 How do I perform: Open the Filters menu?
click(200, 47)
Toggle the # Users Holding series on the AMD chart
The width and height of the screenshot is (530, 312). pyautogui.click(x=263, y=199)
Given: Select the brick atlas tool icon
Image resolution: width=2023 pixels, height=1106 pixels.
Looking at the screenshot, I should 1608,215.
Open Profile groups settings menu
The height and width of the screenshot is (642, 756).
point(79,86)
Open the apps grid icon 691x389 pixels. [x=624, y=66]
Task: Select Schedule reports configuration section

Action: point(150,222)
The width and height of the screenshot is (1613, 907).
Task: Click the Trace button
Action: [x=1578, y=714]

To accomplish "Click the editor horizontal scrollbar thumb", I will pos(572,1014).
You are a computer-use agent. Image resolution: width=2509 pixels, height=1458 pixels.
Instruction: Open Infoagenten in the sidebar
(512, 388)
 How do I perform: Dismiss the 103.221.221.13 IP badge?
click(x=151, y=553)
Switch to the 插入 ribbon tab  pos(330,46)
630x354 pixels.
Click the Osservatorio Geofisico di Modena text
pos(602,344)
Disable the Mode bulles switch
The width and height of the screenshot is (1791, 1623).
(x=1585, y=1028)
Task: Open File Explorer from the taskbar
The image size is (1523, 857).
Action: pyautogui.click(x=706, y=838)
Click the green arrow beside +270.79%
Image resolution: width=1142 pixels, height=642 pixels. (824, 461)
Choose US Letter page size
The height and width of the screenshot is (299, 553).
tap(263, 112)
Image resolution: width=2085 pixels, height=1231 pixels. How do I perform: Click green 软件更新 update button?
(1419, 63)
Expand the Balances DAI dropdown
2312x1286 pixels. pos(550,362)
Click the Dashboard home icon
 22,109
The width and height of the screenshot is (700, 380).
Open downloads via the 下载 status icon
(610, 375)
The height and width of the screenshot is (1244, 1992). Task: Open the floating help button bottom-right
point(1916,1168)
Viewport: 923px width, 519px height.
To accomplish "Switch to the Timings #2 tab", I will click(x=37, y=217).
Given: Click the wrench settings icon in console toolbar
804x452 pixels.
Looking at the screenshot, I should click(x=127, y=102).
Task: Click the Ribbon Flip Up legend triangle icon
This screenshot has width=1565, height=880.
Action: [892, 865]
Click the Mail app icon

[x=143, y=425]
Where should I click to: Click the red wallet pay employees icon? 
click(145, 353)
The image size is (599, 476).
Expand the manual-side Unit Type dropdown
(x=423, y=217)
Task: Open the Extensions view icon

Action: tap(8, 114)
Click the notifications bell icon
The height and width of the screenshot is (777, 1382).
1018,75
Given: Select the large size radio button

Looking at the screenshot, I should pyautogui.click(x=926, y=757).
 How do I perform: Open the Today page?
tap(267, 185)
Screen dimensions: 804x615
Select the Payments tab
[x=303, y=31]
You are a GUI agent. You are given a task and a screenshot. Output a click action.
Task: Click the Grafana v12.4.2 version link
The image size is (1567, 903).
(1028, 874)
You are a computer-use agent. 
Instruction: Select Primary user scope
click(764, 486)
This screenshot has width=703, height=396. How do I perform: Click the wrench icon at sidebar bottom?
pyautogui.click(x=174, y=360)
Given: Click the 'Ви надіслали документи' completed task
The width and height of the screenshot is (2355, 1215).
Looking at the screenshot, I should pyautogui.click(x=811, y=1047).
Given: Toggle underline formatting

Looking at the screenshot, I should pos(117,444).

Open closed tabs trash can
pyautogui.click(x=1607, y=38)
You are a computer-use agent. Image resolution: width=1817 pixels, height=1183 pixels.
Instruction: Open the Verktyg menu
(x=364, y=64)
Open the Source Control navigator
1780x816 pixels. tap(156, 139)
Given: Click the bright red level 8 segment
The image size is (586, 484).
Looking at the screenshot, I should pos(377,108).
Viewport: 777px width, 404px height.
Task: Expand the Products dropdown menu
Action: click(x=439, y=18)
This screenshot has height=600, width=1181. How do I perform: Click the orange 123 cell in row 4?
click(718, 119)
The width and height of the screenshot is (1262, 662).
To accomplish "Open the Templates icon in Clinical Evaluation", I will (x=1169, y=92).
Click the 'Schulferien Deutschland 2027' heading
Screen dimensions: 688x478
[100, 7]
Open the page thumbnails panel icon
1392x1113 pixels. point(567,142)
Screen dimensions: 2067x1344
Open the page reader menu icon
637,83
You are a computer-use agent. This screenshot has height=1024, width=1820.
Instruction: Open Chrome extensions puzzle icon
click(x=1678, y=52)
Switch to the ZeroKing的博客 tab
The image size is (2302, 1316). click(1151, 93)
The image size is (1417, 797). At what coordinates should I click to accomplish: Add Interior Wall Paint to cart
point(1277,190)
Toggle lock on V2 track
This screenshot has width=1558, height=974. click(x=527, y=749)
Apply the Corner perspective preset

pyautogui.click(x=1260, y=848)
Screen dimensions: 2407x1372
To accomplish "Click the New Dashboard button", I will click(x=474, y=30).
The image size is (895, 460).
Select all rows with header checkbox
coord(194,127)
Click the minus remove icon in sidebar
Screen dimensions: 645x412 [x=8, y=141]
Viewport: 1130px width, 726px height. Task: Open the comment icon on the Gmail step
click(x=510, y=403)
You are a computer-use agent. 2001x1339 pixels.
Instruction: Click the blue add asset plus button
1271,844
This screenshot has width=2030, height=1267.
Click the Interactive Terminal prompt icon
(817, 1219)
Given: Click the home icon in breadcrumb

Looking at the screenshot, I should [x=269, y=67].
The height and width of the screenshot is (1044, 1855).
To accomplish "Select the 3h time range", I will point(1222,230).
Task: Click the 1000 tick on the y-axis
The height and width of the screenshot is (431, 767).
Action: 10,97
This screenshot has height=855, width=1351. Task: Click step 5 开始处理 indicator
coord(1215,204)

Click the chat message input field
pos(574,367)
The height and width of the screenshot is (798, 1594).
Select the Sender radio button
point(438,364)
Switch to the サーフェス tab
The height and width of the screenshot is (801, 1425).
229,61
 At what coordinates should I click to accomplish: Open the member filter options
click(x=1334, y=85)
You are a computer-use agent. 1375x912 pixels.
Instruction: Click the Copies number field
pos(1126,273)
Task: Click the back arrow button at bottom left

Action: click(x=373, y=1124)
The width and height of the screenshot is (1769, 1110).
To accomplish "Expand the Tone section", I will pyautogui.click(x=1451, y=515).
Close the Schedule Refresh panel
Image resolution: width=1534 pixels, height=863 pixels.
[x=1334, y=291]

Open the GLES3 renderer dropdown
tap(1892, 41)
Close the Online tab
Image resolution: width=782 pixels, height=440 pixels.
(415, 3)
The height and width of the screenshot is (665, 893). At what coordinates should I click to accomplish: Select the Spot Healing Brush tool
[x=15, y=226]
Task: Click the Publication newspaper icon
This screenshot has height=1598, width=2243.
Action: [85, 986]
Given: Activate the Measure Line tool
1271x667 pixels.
--
What the task asks> Each line, starting with the one containing "Task: Click the Publication newspaper icon" and ending with the last line of the records above, should be reproduced exactly.

Response to the task>
Task: Click the Publication newspaper icon
This screenshot has height=1598, width=2243.
Action: [85, 986]
Given: Activate the Measure Line tool
1271x667 pixels.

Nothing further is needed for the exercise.